▶ [Objectif de l'exercice]: Prolongez la critique du film de guerre de J. Lee Thompson, reproduite ci-dessous, en reprenant juste après sa dernière phrase.

▶ [Extrait du document]:
━━━━━━━━
Comme lorsque le groupe doit éliminer l’un d’entre eux, estimé trop dangereux. Soit parce que c’est une belle traîtresse (Gia Scala). Soit, parce gangrené et laissé sur place, même un homme courageux peut parler sous la torture ou la scopolamine (Anthony Quayle).

Le film américain nous fait le coup deux fois. Et en dehors de cela, il n’a pas de grandes innovations scénaristiques à nous proposer.

Certes, grâce à la loupe grossissante du cinéma de genre, on observe de près les nombreuses épreuves et souffrances de ces soldats. Lesquels sont donnés d’emblée comme perdants.

  • Une chance sur un million de réussir la mission, dit un gradé. Alors que l’on sait que dans ce type de film, qu’au contraire, il y a une chance sur un million que cela se termine mal pour les héros.

Et cepathos est quand même un peu trop étiré.

Je pense à l’ultra violente tempête en mer qui ne manque pas de leur tomber sur le nez, et les affres qu’elle va forcément occasionner. Cet exposé dure trop longtemps, d’autant plus que l’on sait parfaitement qu’ils s’en sortiront.

C’est le même problème avec l’escalade casse-gueule des falaises de Navarone. Toujours ce jeu avec nos nerfs, pour des glissades presque mortelles et surtout des rattrapages de justesse. Fausses incertitudes.

Les canons sauteront-ils ou non ? Le suspense de la bombe déclenchée par la descente d’ascenseur, n’est pas trop prenant en soi.

Il y a donc cet engin explosif, forcément aléatoire car artisanal. Ce qui peut paraître léger eu égard à ces énormes monstres de fer. Pour mieux nous titiller, on insiste sur le fait la charge redoutable est à peine caché. On fait examiner les lieux par de nombreux soldats allemands, qui ont pourtant l’air extrêmement sérieux dans leurs fouilles. Logiquement ils devraient la trouver.

La bande des gentils est toujours à deux doigts d’être neutralisée. D’ailleurs elle se fait prendre à plusieurs reprises.

Bref, on feint de mettre tous les atouts du côté obscur de la force, l’histoire de rendre l’exploit du clan du bien, plus héroïque, plus croustillant.

C’est un art de savoir stimuler le désir de victoire, chez le spectateur de films de guerre. D’où les vieilles astuces consistant à mettre autant de bâtons dans les roues que l’on peut. Et dire que l’on marche si souvent, qu’on galope parfois.

Bien sûr, qu’il y aura une apothéose finale, avec des cris de joie, voire une larmichette, du côté du bien. Qui peut en douter ?

Le réalisateur J. Lee Thompson prend beaucoup de soin à graduer l’intensité dramatique, à différer la chute. Il doit donc assumer d’avoir donné à l’intrigue ce côté désagréablement artificiel. Mais qui s’en souciait à l’époque ?
━━━━━━━━
▶ [Enregistrements fournis]:
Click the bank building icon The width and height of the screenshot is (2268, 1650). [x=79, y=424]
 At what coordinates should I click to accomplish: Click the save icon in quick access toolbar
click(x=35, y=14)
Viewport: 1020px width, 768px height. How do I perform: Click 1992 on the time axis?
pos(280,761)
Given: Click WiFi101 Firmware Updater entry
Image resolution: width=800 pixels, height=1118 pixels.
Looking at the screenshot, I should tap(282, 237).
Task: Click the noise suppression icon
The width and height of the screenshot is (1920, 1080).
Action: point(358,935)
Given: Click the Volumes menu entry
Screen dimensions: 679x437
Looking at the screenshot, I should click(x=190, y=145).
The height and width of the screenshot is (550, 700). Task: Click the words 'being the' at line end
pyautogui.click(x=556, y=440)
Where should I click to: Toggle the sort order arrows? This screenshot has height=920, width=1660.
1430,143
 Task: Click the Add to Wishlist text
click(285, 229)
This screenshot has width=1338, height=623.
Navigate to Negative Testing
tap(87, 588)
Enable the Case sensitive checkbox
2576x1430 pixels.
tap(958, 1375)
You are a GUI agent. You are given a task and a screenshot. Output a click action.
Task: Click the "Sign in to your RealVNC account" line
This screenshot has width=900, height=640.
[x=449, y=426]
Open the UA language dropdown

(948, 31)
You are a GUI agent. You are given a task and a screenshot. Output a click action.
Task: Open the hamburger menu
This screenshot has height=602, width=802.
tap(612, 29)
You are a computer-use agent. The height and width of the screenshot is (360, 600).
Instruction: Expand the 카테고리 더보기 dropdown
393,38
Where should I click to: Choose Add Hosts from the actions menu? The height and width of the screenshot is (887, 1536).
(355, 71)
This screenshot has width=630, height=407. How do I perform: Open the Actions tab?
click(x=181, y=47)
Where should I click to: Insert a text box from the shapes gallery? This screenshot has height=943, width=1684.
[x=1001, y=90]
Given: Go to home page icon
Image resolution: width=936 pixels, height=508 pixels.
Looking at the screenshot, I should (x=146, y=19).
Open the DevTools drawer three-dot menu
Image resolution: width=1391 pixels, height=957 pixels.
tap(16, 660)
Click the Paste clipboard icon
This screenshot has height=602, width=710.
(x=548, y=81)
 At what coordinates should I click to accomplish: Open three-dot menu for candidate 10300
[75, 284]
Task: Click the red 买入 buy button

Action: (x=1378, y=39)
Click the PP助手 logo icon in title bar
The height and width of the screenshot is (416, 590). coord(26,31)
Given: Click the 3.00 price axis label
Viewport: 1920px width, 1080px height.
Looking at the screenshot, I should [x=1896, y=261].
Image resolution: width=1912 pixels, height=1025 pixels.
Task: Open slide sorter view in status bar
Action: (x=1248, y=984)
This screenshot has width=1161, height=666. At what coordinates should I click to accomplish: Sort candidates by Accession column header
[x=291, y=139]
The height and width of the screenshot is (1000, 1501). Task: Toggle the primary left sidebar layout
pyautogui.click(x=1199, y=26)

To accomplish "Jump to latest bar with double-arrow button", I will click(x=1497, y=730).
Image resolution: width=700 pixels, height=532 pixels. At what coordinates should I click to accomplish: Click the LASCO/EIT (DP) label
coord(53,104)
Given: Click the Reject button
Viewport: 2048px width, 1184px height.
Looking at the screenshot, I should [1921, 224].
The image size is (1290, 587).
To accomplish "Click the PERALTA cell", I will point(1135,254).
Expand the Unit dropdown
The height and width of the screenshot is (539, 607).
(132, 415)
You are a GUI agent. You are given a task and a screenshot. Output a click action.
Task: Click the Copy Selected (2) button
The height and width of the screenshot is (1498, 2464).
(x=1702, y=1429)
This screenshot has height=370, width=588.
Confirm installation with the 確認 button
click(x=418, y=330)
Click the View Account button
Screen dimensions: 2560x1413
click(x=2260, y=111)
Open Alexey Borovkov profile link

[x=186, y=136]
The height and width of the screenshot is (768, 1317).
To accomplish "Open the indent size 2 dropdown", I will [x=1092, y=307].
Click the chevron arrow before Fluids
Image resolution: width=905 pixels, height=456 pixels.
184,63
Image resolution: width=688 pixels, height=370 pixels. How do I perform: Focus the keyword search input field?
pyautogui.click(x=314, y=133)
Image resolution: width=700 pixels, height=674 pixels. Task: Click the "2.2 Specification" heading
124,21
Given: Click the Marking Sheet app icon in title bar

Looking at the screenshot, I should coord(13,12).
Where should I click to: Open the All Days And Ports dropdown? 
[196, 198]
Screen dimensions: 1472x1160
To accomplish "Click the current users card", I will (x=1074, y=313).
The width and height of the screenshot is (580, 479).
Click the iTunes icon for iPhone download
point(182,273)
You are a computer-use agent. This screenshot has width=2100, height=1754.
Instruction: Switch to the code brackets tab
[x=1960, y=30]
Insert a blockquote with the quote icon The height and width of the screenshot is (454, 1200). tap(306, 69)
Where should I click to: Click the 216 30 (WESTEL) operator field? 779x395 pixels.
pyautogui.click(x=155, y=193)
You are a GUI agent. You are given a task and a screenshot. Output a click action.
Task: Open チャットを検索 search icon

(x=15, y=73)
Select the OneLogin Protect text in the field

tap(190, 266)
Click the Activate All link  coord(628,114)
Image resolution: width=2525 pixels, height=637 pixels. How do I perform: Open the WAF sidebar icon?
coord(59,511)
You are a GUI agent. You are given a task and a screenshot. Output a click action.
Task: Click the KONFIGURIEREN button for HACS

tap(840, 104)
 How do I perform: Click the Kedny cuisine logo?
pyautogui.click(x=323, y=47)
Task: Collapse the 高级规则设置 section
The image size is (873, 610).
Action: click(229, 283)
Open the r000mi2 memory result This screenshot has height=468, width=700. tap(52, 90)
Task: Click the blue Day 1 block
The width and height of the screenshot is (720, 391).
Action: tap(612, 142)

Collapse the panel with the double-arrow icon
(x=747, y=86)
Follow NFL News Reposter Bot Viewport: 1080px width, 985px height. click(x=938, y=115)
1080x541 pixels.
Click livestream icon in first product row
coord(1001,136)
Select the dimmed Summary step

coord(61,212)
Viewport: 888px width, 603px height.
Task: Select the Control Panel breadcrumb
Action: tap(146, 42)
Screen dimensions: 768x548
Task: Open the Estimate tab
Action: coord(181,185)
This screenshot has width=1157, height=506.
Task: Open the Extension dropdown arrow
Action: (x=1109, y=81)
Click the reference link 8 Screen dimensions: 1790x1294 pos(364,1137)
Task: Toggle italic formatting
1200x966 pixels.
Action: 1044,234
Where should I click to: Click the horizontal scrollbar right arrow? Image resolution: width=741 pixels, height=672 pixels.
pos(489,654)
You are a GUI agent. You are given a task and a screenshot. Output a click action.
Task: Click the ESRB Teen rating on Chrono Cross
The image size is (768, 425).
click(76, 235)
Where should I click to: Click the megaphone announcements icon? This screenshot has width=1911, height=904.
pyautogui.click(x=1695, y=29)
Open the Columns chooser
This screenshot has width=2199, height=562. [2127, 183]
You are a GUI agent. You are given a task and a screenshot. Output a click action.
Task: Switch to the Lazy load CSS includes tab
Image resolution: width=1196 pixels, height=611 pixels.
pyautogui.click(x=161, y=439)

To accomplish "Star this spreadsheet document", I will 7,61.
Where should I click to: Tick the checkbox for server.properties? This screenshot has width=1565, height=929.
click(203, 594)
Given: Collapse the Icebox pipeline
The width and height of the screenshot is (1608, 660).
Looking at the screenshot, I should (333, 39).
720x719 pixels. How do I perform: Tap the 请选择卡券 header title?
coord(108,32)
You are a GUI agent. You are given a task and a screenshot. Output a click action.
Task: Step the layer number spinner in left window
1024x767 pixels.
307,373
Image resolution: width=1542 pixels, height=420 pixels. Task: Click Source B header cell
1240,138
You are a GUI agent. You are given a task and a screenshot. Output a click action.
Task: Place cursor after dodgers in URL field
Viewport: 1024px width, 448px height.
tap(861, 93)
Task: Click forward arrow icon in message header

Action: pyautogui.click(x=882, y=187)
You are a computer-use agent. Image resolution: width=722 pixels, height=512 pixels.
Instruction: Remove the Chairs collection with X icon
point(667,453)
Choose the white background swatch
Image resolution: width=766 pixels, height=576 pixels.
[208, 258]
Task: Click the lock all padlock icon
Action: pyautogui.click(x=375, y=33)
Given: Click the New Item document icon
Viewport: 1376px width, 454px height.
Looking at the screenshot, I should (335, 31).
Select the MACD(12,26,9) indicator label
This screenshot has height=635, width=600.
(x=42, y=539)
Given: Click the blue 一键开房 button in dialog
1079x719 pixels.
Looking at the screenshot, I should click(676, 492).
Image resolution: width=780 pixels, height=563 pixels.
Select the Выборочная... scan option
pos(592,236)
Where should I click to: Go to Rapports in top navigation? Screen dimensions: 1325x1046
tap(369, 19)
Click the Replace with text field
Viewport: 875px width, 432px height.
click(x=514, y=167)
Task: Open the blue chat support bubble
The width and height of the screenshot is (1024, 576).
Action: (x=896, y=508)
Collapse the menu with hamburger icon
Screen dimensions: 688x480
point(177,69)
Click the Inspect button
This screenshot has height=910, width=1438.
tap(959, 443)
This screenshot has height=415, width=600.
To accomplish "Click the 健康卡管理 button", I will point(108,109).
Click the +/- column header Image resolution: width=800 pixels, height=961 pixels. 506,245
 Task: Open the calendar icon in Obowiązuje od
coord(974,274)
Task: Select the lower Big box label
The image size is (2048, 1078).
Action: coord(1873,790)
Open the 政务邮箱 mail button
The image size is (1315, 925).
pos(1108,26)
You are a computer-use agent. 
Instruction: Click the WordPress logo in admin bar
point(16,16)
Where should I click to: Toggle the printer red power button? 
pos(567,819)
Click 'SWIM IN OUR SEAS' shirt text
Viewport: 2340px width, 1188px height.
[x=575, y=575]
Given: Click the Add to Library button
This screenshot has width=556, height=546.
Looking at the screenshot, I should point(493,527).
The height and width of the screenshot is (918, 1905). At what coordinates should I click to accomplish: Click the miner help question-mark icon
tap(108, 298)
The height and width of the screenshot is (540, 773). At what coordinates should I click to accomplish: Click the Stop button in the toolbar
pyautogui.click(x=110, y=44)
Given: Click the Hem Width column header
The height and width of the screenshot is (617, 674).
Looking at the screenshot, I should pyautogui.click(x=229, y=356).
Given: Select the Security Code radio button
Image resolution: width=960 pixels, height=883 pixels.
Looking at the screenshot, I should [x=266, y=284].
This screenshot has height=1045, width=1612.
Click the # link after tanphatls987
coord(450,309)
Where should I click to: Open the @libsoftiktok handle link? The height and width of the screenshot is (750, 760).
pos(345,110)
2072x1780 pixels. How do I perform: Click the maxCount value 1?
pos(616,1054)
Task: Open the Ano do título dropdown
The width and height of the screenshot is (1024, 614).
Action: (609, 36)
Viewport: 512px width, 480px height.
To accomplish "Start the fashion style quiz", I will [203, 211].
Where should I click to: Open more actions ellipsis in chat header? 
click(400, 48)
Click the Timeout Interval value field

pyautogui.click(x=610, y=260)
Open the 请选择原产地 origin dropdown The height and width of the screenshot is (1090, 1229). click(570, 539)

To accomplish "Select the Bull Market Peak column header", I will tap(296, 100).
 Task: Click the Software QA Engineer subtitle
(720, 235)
━━━━━━━━
▶ [Réponse attendue]:
Gregory Peck, David Niven, Anthony Quinn forment le chœur des moins-disants et des plus-agissants. Le talent de ces francs tireurs, à la ville et à la scène, est incontestable. Ils résistent même à la confrontation de leur puissant jeu d’acteurs. Le flux de l’un n’éteint pas celui de l’autre. Ils s’amplifient même. Ce qui n’est pas si évident que cela, alors qu’on pourrait être dans ce registre mâle du « qui a la plus grosse… détermination ». Ce n’est pas forcément Zorba le Grec qui l’emporterait d’ailleurs, même si Irène le désigne précisément comme l’Homme le plus affirmé, donc le plus désirable.

Il y a chez eux, ce qu’on appelle communément « être un homme ». En tout cas dans l’acception de ces années là. Et moi qui a baigné dans ce jus idéologique, je ne sais toujours pas s’ils sont des références ou non. Mai 68 est passé par là.

D’autres visages nous sont connus. Anthony Quayle, Irène Papas … Et ils ne sont pas que des seconds rôles.

Les Allemands, dont on semble pourtant vanter les mérites et l’efficacité, tirent curieusement toujours à côté, qu’ils soient à pied, en avion ou dans n’importe quelle situation.

Les décors-maquettes en carton pâte sont franchement nuls. L’explosion finale, celle que tout le monde attend, fait cheap.

Mais une fois de plus, les jurés des Oscars n’ont pas été trop difficiles :

Le public a lui aussi beaucoup aimé, ce film fabriqué pour.

  • J’ai le souvenir que très jeune, en séjour linguistique à Brighton, j’ai vu la famille d’accueil verser des larmes, en visionnant un film sur l’héroïsme des pilotes britanniques. Un peuple civique et nationaliste au sens large et qui prend ces films au sérieux.
  • Ils ne peuvent pas comprendre les planqués cyniques que nous sommes, généralement. Sous prétexte d’esprit critique, plutôt le bouclier que le glaive, de notre côté de la Manche. Et le panache et la bravoure à 30 km de chez nous ? Qu’est ce qui cloche ?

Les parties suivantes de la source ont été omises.